> Stored data:
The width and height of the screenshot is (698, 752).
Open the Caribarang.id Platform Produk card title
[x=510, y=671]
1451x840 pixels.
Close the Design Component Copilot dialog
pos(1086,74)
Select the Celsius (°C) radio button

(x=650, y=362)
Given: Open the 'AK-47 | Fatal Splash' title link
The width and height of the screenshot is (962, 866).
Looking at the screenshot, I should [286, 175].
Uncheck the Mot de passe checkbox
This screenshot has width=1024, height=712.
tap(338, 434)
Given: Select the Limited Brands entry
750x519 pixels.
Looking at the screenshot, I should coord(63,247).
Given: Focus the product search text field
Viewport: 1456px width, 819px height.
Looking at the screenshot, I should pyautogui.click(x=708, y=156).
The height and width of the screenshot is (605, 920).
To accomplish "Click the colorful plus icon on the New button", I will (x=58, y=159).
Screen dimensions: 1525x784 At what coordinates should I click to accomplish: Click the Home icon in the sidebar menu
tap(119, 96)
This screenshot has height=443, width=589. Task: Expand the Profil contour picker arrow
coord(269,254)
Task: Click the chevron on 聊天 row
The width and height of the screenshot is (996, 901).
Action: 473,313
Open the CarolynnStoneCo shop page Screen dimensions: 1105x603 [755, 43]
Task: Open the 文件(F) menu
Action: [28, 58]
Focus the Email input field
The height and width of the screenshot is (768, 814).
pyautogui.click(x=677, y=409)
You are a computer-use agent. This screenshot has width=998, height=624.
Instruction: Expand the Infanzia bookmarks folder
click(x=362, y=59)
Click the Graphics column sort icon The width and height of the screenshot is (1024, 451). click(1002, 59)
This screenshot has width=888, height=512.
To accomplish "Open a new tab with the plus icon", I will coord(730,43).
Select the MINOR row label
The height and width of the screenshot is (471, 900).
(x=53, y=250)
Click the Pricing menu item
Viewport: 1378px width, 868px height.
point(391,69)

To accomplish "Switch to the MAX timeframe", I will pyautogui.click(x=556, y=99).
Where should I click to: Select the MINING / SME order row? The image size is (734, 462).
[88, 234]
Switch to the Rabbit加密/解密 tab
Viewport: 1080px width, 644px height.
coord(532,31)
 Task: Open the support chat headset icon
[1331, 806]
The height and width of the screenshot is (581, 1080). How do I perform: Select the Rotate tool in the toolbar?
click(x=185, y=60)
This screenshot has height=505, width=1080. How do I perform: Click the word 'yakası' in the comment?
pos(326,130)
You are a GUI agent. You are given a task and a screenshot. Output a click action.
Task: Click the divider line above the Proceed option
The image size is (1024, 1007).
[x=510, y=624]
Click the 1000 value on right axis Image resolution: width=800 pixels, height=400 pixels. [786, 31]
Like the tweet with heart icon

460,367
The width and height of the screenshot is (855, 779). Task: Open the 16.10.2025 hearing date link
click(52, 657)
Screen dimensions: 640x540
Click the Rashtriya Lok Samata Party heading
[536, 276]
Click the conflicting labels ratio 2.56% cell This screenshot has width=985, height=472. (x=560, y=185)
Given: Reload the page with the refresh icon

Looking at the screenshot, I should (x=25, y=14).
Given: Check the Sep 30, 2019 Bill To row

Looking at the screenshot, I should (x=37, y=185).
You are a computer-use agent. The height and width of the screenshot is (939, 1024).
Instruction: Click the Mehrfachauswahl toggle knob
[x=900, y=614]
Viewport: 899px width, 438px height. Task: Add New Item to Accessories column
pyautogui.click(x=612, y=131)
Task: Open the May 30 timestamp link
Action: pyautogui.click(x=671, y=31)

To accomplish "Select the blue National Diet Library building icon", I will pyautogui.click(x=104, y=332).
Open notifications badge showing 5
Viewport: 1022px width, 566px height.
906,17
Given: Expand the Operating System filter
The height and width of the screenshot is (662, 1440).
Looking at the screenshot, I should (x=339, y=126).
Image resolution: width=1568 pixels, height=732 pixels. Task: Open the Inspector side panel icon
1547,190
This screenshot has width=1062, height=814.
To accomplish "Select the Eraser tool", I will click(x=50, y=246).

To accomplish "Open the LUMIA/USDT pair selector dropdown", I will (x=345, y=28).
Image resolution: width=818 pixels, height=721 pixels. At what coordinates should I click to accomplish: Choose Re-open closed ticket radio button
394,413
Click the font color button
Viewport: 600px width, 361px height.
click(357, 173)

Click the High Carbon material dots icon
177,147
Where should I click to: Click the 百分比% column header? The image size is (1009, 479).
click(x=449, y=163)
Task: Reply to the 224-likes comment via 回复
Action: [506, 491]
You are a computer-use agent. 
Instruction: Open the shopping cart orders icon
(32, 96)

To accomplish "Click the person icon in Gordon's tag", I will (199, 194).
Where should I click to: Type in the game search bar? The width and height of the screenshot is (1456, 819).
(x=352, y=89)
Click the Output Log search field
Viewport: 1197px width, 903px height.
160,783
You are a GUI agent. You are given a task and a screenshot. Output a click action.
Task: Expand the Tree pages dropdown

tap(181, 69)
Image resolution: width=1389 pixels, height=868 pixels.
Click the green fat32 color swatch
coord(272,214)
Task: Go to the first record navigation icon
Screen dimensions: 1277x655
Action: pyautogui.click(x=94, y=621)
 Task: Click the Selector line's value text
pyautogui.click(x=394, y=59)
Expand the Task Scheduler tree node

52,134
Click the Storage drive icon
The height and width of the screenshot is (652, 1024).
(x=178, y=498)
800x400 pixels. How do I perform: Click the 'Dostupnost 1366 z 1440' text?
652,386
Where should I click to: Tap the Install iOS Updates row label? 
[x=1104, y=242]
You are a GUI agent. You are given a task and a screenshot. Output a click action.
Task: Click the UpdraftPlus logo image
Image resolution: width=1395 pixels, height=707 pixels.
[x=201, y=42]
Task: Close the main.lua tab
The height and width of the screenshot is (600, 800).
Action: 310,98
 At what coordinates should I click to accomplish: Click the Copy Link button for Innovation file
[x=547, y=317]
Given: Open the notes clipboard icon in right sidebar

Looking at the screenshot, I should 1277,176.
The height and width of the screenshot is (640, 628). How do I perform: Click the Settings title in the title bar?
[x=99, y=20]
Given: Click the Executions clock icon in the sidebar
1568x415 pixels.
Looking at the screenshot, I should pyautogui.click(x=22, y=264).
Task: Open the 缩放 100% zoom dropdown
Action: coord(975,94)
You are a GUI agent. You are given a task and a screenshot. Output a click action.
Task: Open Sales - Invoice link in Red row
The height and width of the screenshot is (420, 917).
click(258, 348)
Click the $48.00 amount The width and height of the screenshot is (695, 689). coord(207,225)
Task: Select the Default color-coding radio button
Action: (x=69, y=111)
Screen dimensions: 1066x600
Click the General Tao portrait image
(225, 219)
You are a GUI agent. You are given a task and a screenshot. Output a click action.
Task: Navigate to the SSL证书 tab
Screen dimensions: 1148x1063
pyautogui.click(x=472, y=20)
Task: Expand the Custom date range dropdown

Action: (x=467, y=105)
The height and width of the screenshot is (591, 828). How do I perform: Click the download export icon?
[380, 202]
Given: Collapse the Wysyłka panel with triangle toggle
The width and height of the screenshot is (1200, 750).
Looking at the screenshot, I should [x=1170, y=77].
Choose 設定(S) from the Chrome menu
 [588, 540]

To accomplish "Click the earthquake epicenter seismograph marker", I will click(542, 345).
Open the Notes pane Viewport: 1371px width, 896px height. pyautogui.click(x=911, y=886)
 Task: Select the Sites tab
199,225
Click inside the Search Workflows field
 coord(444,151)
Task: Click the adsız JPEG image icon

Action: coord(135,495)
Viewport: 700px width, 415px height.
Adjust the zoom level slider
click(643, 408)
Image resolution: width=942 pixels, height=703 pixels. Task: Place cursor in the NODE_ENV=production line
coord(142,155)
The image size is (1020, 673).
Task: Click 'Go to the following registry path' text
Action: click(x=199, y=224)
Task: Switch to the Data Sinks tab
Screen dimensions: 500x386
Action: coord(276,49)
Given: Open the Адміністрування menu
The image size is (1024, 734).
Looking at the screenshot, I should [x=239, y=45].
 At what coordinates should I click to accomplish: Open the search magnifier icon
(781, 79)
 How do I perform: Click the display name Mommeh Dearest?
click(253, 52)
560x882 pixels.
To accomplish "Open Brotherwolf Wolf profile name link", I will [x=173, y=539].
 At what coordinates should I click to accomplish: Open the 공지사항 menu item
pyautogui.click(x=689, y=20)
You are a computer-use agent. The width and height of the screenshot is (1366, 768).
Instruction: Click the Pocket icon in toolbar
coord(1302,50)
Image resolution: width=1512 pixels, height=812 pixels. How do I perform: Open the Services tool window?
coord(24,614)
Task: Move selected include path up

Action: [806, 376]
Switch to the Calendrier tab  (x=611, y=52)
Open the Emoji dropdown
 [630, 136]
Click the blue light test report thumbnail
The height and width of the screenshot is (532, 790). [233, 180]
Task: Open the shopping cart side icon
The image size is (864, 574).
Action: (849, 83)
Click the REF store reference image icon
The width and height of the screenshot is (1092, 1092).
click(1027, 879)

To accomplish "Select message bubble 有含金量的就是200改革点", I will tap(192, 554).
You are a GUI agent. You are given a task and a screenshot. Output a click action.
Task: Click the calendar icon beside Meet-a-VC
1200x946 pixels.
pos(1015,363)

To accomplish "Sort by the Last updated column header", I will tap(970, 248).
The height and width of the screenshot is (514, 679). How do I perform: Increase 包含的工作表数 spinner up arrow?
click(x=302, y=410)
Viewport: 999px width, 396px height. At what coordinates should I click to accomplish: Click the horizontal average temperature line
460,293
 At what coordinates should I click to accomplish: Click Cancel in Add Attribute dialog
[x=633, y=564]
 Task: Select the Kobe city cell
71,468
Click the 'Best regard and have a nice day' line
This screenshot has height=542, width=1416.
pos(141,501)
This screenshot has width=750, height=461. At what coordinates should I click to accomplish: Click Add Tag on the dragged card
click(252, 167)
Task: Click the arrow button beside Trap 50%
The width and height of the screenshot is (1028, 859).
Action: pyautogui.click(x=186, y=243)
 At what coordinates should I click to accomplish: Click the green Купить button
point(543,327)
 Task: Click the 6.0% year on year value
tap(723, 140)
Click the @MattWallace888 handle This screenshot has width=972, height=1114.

> TASK PROMPT:
Copy each line of the records that has "computer" in it.

> EXERCISE RESULT:
You are a computer-use agent. This screenshot has width=998, height=624.
You are a computer-use agent. The height and width of the screenshot is (939, 1024).
You are a computer-use agent. 
You are a computer-use agent. The width and height of the screenshot is (1366, 768).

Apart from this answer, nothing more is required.